After the fortress's military importance decreased at the end of the 19th century, Tvrđa became a center of administrative, educational, cultural, and scholarly life in Osijek and the entire region. The first school in Osijek was organized at Tvrđa; the first scholarly curriculum was introduced in 1707, to be later expanded and renewed, and the first printing press started working in 1735. The significance of educational institutions of Tvrđa are best underlined by the fact that Croatian Nobel Prize laureates, Lavoslav Ružička and Vladimir Prelog, along with Serbian scientist Milutin Milanković (Milankovitch cycles), were all alumni (graduates) of the Tvrđa schools. The Faculty of Agriculture of the Josip Juraj Strossmayer University of Osijek has occupied the former general headquarters since 1995 after its previous site was destroyed in the Croatian War of Independence. The Faculty of Food Technology has been relocated to a building that served as the first military hospital in Osijek, from the mid-17th century until the beginning of the 1990s. Other present-day educational institutions in Tvrđa include the II and the III Gymnasium, Franjo Kuhač Music School (former Roman Catholic Seminary), Jesuit Classical Gymnasium (former logistics barracks built in the mid-18th century), and the Secondary School of Economics (former grammar school for girls).

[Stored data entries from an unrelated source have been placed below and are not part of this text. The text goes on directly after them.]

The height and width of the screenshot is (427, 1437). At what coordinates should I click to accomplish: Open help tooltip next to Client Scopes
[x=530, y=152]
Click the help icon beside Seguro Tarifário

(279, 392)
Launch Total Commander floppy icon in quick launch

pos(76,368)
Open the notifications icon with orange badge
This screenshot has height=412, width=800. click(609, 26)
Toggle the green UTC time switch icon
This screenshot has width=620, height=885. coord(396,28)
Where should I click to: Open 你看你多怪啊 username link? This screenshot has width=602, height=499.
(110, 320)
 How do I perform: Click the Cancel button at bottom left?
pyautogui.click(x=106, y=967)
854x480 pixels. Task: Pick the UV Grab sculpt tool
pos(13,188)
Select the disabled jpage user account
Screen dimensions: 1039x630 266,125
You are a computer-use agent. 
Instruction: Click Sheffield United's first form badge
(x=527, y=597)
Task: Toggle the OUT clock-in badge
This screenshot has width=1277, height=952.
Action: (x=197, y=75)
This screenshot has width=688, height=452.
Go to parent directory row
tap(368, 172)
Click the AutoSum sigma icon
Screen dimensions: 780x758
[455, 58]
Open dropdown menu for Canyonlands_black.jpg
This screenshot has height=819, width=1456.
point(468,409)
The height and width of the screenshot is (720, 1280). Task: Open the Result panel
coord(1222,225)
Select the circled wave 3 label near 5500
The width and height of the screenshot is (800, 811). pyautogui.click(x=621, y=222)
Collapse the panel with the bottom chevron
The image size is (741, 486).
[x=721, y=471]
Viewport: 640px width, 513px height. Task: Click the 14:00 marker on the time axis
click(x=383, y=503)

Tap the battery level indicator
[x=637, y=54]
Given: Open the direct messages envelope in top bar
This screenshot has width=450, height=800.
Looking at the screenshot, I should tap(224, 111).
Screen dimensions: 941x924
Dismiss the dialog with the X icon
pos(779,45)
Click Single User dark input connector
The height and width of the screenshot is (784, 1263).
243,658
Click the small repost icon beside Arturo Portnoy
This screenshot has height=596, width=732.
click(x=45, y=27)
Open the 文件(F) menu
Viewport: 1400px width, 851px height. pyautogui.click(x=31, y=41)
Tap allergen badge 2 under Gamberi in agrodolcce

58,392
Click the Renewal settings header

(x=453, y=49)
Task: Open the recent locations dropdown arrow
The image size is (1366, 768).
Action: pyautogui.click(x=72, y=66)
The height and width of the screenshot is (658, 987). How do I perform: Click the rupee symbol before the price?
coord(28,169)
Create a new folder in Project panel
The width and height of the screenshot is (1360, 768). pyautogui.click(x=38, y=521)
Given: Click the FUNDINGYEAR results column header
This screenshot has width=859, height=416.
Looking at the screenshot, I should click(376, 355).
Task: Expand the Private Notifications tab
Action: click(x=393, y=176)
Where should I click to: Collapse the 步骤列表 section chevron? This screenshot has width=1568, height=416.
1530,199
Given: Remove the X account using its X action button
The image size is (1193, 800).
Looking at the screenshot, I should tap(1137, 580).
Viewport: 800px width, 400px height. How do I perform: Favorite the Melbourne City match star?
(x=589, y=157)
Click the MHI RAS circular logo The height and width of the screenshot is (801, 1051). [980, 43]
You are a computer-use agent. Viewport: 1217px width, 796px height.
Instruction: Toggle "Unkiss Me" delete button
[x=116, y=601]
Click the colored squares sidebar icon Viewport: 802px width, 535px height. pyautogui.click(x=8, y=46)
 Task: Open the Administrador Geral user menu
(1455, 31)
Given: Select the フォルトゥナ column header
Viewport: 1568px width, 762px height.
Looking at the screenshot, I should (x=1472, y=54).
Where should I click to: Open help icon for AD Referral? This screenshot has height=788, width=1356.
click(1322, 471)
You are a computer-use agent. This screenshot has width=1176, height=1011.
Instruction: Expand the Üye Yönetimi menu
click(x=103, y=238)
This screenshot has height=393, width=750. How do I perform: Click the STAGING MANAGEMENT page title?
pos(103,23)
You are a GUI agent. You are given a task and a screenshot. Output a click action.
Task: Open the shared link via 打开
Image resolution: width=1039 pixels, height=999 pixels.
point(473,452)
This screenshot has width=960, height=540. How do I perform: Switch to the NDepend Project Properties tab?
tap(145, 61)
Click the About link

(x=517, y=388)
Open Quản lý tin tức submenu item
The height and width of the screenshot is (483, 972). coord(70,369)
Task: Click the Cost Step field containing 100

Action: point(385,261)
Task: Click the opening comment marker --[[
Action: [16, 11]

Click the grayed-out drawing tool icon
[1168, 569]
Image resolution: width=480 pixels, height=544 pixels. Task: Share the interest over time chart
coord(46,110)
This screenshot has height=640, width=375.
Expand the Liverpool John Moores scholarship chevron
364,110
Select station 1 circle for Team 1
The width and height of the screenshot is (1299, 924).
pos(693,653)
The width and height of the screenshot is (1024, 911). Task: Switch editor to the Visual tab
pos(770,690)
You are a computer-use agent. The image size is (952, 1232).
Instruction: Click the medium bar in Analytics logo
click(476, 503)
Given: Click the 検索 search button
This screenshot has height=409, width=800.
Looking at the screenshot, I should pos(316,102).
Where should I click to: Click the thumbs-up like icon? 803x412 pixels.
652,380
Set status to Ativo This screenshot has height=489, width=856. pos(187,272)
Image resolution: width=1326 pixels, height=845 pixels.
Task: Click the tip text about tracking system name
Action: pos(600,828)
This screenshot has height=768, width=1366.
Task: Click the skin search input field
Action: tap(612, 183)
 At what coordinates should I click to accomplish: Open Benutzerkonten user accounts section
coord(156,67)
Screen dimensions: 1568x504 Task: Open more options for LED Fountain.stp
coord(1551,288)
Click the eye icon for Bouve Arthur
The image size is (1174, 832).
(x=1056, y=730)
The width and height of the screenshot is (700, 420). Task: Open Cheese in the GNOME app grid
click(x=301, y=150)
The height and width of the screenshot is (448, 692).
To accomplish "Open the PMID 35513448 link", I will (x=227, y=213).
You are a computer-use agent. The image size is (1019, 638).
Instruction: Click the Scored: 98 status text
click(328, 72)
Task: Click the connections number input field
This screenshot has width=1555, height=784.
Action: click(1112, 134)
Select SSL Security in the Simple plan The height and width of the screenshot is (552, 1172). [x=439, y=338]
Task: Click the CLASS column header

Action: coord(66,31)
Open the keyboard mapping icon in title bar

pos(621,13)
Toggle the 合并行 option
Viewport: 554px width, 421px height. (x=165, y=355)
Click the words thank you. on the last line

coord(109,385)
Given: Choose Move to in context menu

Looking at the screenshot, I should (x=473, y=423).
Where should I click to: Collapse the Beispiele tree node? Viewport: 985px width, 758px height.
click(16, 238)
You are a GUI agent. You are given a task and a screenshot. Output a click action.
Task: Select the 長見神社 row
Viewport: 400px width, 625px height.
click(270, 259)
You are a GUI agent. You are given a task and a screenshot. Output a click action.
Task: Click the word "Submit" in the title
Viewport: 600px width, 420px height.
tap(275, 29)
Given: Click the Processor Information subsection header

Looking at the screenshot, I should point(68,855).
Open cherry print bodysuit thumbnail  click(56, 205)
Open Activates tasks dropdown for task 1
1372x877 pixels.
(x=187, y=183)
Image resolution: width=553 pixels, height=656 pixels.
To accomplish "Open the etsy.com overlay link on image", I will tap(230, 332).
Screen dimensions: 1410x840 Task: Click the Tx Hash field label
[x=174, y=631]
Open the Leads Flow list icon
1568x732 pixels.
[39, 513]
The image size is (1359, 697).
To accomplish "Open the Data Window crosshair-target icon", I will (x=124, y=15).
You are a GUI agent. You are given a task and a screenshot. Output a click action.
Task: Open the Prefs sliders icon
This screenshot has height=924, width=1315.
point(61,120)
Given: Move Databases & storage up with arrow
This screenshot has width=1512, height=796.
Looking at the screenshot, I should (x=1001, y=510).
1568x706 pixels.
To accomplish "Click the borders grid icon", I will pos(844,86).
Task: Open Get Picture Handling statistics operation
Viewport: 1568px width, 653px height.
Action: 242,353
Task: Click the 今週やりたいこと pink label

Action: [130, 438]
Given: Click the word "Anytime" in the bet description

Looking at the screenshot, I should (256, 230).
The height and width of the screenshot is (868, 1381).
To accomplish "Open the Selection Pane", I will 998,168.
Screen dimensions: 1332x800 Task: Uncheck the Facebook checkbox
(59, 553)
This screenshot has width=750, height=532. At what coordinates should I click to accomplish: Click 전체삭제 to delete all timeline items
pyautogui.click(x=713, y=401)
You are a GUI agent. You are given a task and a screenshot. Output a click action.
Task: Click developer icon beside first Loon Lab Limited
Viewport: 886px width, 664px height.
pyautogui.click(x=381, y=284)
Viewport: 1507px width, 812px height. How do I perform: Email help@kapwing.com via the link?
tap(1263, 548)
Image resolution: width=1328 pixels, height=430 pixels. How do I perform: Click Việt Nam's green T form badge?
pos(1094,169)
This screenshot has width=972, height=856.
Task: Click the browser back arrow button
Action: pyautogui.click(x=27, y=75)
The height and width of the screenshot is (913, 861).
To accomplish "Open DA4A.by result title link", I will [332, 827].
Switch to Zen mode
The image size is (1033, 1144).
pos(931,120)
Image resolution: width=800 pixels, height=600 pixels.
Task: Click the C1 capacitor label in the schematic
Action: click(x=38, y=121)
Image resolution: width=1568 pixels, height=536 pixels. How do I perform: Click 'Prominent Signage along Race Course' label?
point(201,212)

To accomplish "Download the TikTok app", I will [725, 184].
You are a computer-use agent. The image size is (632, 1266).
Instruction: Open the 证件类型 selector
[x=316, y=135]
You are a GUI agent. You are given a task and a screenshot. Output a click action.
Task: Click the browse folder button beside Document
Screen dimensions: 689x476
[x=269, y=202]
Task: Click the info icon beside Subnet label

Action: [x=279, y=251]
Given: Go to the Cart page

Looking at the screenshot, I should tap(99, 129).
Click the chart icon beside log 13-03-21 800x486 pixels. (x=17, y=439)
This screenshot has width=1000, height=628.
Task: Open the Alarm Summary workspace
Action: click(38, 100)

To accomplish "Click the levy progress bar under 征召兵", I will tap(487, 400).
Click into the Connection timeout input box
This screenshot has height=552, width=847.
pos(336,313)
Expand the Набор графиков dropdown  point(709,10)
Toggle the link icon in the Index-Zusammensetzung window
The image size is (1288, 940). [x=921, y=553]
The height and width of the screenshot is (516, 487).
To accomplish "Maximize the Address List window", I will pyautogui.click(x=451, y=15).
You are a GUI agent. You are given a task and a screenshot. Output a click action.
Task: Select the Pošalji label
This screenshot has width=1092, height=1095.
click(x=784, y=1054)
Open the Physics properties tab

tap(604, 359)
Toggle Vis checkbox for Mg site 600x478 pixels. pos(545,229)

According to the 2001 census, within the Tvrđa city district, which consist of old town Trvđa and its surroundings, there are 10,277 inhabitants living in 3,310 households. The fort interior is now a centre of Osijek's nightlife. There are numerous bars and restaurants in Tvrđa. The fort hosts the Museum of Slavonia, the largest general-type museum in Croatia, located in Tvrđa since 1946. The former town museum and archives building today houses the State Directorate for Monument Protection, a department of the Croatian Ministry of Culture. The patron saint of the Tvrđa is Saint Michael, and his feast day of September 29 is celebrated as the day of the Tvrđa city district.

==Heritage status==

"I have seen many European towns, but have never found an identical development whereby an existing urban nucleus was turned into a fortification, or a similar town-planning solution".
— Ive Mažuran, an expert on Tvrđa

The World Monuments Fund has described Tvrđa as "a unique example of an eighteenth-century baroque military, administrative, and commercial urban center". Tvrđa is on Croatia's 'Tentative List' for consideration as nominee for the World Heritage Site. During the 1991–95 conflict in Croatia, 90 per cent of the buildings in Tvrđa were damaged to some extent and the fort was featured on the 1996 World Monuments Watch List of Most Endangered Sites. It has not appeared on the list, published every two years, since.

The building of the general headquarters, dating from 1726, and the ground plan of the fortress were depicted on the reverse of the Croatian 200 kuna banknote, issued in 1993 and 2002.

The Agency for Restoration of Osijek Tvrđa (Agencija za obnovu osječke Tvrđe) was established in 1999. Its stated goals are protection, restoration and revitalization of Tvrđa. The restoration process aims to preserve architectural, historical and aesthetic qualities of Tvrđa in full accordance with the restoration principles set by the International Council on Monuments and Sites, while maintaining its multifunctional character. International cooperation is also envisioned, in particular with the Council of Europe. The Agency is jointly funded by the Government of Croatia, Osijek-Baranja County and the City of Osijek.